De repente, a meio da nossa viagem pelas Filipinas, começou-se a ouvir falar de um novo vírus que alastrava na China e, de dia para dia, a ameaça foi encurtando distâncias e tornando-se mais real. Na ilha de Boracay, um dos maiores destinos turísticos das Filipinas, e nossa última paragem no país, eram já bem visíveis os efeitos das restrições impostas aos voos vindos da China e Coreia do Sul, com os hotéis a funcionar a meio-gás e as praias com muito espaço para se estender a toalha sem incomodar o vizinho. Quando embarcámos de volta à Austrália, numa breve incursão pela costa sul e pela Tasmânia, a epidemia ameaçava transformar-se em pandemia, e a Europa caminhava para ser o próximo epicentro da propagação. Itália e Espanha destacavam-se nas notícias, mas o nosso Portugal parecia que não ia escapar ileso.
Mas foi quando já estávamos na Nova Zelândia que tudo, de súbito, se alterou. O número crescente e preocupante de casos, a agitação social, o alerta das autoridades, tudo fez soar os alarmes nas nossas cabeças. E, acima de tudo, a situação dos nossos familiares mais chegados, a lidar com uma situação difícil e nunca antes vivida no país, pelo menos nas últimas gerações. Quando partimos de Portugal, sabíamos que poderíamos ter de interromper a nossa viagem, caso algo de grave ou extraordinário acontecesse connosco ou com alguém da nossa família. Mas nunca nos passou pela cabeça que seria uma pandemia mundial a destroçar os nossos planos.

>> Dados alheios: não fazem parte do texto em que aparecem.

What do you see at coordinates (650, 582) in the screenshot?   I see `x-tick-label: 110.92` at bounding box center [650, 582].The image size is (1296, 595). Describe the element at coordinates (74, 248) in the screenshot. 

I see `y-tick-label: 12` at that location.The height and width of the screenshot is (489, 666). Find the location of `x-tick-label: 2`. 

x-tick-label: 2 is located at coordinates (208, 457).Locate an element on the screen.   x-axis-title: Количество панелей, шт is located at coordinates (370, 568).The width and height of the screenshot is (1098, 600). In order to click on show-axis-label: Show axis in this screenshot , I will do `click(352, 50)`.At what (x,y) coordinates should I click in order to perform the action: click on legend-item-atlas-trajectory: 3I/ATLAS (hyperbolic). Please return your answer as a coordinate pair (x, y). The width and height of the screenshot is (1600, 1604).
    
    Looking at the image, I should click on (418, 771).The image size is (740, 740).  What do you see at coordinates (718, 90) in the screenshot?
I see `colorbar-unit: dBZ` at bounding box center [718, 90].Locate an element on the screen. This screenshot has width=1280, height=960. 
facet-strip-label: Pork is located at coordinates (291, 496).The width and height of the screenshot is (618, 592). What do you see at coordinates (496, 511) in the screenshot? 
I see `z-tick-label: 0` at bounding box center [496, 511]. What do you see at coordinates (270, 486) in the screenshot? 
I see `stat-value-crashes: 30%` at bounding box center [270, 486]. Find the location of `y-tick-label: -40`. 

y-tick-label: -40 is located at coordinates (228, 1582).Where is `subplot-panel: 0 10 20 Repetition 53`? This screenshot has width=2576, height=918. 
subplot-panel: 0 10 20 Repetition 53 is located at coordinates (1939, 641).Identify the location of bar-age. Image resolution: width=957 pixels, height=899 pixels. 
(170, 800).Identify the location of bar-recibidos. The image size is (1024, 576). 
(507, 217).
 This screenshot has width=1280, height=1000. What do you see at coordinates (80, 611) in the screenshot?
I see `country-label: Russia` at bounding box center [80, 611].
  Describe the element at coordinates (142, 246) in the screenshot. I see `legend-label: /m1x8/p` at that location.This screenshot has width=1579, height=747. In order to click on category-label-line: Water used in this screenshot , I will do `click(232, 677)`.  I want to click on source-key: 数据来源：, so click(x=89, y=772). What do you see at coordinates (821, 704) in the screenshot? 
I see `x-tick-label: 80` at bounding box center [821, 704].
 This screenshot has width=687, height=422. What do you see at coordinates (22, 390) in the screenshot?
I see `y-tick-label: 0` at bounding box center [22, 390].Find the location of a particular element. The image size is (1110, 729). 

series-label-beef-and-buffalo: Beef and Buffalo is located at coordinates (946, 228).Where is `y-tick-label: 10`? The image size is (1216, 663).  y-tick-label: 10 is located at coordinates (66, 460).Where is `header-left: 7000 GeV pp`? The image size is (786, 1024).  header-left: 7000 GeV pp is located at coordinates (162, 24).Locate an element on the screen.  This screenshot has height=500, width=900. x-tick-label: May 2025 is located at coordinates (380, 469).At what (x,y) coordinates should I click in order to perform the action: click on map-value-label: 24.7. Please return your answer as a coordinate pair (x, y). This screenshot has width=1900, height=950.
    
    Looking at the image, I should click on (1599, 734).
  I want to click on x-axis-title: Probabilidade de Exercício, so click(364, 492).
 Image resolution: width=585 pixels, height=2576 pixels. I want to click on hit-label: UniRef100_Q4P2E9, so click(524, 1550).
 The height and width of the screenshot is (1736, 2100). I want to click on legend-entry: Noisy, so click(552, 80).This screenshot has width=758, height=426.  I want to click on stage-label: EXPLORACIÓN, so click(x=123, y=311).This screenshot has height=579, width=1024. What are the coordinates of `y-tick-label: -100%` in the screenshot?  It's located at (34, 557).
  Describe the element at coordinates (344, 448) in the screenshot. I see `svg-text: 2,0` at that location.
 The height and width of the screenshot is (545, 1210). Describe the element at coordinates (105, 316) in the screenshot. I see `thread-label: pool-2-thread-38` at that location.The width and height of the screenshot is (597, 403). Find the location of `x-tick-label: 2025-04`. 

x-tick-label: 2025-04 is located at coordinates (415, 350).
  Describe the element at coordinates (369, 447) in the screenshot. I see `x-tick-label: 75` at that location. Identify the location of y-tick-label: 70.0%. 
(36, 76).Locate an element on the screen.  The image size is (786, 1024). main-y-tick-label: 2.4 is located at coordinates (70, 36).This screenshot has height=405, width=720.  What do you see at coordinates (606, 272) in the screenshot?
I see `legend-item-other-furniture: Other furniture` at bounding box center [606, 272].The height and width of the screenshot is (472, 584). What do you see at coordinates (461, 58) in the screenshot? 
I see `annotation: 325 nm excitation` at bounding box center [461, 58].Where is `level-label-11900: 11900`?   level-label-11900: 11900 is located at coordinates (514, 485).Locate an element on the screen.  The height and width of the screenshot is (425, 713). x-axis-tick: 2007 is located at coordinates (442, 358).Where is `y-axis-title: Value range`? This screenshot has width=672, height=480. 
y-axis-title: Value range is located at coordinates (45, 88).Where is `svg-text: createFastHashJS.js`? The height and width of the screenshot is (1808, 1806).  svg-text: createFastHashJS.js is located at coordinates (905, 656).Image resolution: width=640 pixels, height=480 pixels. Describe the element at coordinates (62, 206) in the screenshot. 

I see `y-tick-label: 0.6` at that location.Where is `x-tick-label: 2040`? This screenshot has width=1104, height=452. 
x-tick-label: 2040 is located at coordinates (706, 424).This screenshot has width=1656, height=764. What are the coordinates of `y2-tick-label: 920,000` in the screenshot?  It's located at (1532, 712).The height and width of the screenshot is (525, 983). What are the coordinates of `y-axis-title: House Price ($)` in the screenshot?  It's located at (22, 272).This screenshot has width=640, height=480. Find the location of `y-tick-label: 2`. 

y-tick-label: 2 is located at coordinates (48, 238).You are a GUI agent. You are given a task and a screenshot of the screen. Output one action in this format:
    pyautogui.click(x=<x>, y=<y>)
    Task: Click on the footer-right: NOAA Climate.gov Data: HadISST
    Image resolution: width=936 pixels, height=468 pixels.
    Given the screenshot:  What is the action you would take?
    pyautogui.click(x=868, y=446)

A gota que transbordou o copo foi a decisão do governo português em declarar o estado de emergência e o fecho de fronteiras. Sabíamos que, se quiséssemos regressar, teríamos de agir depressa e não podíamos hesitar, sob pena de ficarmos longe de Portugal e daqueles que precisavam de nós, por um período indefinido. Para trás, ficaria uma viagem que, depois da Nova Zelândia, se prolongaria por vários meses no Pacífico. Depois de muito tempo, dedicação e dinheiro gastos na sua preparação, era um sonho que ficava, no mínimo, em suspenso. Mas, valores mais altos se levantavam. Os que nos são mais próximos precisavam de nós e a verdade é que o Pacífico podia esperar.
Os acontecimentos desenrolavam-se em catadupa e, quando já regressávamos via Dubai, os voos de países fora da União Europeia para Portugal foram cancelados. A meio da viagem tivemos de reformular planos, arranjar uma alternativa e comprar um novo voo para Portugal, a partir de Londres. Finalmente, após quase 48 horas ininterruptas de viagem, chegávamos a casa. Não foi o regresso que tínhamos imaginado. Sem ninguém para nos saudar no aeroporto, sem beijos nem abraços. À precaução, um aceno e um sorriso à distância. Ironicamente, hoje continuamos a ver a nossa família unicamente no ecrã do smartphone, exactamente como quando estávamos em viagem. Mas agora sabemos que estamos mais perto, disponíveis se for caso disso, e sentimos que estamos onde devíamos estar. As viagens, essas, ficam para mais tarde.